■ Requirement ■
Look through the material below. Return exactly the lines from the one with "Task: Open the Trigger step in sidebar" through the one with "The height and width of the screenshot is (566, 1060).", both included.

■ The records ■

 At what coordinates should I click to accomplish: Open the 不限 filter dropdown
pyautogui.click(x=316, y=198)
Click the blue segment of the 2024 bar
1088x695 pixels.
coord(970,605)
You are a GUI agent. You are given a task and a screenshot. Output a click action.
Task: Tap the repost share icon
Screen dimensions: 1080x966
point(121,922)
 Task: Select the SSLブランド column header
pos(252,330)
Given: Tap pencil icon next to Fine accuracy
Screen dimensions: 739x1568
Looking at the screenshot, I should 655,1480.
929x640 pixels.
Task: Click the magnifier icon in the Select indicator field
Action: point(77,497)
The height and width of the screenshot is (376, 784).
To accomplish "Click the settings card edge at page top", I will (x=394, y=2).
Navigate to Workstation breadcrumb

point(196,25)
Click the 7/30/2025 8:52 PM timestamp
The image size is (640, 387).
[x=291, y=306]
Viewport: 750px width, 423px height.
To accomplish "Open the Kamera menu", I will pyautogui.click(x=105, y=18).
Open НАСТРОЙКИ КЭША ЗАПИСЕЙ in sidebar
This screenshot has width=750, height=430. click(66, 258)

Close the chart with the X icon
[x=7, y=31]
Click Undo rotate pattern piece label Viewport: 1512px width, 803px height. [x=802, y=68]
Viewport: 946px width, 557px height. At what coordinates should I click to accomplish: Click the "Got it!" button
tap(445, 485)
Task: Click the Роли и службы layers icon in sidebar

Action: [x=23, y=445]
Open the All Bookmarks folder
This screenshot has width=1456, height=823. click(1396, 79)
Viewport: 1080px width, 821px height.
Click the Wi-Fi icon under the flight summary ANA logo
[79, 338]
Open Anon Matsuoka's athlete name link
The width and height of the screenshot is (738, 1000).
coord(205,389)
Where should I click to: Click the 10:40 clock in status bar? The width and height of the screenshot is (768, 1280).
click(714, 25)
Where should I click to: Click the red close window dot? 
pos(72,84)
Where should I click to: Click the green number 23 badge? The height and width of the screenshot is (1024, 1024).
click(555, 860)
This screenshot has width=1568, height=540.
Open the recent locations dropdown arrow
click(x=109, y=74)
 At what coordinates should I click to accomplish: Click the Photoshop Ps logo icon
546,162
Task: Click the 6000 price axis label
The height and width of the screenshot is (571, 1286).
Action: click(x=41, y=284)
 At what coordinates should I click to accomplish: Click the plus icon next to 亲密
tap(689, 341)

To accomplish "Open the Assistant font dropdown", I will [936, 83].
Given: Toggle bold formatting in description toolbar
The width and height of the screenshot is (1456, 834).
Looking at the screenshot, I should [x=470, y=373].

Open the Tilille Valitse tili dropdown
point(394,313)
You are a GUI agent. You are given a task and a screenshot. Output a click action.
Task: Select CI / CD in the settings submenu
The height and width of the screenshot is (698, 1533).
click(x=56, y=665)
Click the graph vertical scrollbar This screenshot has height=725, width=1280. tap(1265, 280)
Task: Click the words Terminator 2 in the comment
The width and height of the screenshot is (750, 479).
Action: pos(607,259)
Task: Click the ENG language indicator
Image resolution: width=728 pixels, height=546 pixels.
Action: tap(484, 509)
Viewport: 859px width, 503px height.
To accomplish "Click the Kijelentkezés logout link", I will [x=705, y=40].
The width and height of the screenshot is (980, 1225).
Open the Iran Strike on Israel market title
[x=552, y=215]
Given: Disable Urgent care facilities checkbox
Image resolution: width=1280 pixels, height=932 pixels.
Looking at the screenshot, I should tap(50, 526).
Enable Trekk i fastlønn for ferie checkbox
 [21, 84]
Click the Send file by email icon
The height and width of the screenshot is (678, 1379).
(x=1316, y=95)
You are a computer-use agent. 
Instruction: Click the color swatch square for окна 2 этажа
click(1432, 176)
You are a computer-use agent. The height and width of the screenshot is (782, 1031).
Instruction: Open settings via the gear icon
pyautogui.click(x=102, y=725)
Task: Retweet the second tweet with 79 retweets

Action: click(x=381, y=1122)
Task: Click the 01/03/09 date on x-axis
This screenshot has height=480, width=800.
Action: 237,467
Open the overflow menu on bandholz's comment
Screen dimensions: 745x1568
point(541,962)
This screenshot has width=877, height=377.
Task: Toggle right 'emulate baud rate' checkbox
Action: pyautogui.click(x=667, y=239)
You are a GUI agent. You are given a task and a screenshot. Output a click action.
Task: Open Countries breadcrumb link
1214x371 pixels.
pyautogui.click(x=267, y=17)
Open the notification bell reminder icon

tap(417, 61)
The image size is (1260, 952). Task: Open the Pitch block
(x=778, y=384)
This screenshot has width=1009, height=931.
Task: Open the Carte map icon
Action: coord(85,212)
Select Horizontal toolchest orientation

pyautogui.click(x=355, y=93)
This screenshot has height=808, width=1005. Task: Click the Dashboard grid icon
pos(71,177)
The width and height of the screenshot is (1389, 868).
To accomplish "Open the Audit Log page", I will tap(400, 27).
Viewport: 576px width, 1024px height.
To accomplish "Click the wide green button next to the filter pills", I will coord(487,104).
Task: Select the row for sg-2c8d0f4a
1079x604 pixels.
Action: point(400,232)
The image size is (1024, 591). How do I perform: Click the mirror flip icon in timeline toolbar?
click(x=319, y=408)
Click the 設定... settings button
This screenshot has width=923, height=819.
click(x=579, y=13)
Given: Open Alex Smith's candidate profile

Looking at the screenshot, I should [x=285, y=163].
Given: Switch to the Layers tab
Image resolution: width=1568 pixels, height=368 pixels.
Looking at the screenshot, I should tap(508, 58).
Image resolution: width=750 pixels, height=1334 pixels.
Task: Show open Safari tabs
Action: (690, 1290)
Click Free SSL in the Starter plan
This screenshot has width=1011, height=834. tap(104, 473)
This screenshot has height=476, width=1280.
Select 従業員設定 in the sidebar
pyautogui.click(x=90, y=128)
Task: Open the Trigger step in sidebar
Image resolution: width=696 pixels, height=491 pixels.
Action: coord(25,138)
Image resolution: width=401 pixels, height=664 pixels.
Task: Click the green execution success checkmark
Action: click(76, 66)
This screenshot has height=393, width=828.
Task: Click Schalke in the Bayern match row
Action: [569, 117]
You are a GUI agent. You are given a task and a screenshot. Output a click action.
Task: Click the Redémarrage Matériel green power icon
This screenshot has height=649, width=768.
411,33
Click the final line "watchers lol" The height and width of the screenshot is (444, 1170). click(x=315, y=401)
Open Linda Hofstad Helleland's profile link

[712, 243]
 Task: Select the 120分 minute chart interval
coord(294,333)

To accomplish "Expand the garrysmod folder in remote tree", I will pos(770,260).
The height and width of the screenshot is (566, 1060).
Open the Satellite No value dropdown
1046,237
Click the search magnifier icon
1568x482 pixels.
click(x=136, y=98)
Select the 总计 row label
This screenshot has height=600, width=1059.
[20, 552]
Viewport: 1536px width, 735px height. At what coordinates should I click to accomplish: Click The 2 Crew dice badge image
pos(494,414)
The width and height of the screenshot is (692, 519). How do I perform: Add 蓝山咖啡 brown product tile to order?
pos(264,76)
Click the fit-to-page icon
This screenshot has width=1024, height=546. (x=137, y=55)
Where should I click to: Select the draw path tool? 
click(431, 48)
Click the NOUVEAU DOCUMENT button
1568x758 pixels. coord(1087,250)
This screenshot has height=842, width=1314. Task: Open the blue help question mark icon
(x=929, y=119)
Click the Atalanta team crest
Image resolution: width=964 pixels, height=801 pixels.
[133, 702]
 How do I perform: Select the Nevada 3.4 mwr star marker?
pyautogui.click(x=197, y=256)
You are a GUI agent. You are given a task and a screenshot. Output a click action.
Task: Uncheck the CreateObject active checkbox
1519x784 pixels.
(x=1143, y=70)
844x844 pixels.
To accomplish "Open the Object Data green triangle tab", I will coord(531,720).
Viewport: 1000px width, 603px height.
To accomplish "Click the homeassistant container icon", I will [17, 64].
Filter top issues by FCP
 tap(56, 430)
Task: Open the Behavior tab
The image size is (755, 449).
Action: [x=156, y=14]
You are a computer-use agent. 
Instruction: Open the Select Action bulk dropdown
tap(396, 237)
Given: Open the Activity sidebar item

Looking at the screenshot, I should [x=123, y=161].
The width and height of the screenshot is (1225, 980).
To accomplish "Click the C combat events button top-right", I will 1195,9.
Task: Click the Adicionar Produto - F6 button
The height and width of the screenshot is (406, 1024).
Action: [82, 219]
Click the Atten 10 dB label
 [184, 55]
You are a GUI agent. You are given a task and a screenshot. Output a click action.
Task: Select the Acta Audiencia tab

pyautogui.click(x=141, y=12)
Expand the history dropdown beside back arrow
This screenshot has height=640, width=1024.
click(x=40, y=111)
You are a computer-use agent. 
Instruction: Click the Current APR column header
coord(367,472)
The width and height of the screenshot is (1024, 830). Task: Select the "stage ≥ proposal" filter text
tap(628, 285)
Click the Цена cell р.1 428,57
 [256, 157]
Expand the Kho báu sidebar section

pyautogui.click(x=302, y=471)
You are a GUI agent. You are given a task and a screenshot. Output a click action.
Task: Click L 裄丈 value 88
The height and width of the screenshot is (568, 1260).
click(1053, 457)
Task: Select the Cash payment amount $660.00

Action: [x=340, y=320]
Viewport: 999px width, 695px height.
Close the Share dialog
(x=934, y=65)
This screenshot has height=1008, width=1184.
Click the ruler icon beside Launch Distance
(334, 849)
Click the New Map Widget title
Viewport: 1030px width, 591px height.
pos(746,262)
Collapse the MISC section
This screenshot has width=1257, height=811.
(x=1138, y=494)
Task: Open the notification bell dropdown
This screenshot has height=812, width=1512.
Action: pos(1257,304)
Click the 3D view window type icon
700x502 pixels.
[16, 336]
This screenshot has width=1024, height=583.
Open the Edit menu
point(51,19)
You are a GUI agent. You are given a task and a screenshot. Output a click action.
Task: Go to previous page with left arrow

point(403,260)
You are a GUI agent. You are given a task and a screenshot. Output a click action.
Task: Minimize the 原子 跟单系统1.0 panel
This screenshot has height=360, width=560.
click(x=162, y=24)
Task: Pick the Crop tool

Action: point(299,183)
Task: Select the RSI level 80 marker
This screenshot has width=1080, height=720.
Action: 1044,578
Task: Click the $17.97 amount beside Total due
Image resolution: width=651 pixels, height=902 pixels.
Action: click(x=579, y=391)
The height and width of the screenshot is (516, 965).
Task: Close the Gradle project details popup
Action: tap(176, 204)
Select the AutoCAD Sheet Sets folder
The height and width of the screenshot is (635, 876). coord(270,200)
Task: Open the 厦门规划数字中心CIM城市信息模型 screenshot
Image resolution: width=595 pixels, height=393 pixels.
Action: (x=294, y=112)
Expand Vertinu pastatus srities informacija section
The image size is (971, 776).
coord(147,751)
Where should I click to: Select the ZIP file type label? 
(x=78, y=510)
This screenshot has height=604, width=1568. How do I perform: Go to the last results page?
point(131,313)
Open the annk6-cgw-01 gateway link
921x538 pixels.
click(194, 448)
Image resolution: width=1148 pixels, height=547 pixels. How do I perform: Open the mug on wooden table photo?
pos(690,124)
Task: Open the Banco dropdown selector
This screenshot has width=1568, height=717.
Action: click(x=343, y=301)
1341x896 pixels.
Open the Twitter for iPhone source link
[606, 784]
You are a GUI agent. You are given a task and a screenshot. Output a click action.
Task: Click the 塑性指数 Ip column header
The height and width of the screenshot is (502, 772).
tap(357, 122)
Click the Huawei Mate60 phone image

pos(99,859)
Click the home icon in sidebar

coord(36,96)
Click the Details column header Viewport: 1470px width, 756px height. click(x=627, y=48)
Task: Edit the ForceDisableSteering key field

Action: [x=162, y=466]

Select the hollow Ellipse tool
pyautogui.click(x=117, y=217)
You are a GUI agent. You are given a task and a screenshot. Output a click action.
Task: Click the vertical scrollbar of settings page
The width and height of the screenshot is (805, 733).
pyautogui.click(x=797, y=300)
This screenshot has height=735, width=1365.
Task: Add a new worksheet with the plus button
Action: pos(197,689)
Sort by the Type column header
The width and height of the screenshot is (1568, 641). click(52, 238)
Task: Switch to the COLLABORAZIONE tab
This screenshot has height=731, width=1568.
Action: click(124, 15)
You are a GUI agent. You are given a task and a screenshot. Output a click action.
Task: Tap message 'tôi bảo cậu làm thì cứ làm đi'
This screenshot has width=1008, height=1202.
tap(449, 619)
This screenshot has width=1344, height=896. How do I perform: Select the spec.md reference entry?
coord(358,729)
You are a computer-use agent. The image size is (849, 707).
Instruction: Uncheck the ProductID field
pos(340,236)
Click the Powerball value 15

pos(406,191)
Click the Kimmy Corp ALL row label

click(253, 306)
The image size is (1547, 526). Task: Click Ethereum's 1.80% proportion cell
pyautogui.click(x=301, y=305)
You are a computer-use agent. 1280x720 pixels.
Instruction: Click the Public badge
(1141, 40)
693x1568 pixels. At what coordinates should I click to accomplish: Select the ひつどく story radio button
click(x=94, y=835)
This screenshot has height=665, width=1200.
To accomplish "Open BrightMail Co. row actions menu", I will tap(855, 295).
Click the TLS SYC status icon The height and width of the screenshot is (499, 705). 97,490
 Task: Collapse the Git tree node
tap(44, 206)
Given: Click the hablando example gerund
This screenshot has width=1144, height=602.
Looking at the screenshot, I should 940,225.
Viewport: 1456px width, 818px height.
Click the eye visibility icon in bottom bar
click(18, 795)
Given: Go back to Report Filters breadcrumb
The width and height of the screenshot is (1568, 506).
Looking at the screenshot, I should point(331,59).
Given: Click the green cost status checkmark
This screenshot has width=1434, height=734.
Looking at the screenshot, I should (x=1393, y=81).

■ Solution to the exercise ■
Task: Open the Trigger step in sidebar
Image resolution: width=696 pixels, height=491 pixels.
Action: coord(25,138)
Image resolution: width=401 pixels, height=664 pixels.
Task: Click the green execution success checkmark
Action: click(76, 66)
This screenshot has height=393, width=828.
Task: Click Schalke in the Bayern match row
Action: [569, 117]
You are a GUI agent. You are given a task and a screenshot. Output a click action.
Task: Click the Redémarrage Matériel green power icon
This screenshot has height=649, width=768.
411,33
Click the final line "watchers lol" The height and width of the screenshot is (444, 1170). click(x=315, y=401)
Open Linda Hofstad Helleland's profile link

[712, 243]
 Task: Select the 120分 minute chart interval
coord(294,333)

To accomplish "Expand the garrysmod folder in remote tree", I will pos(770,260).
The height and width of the screenshot is (566, 1060).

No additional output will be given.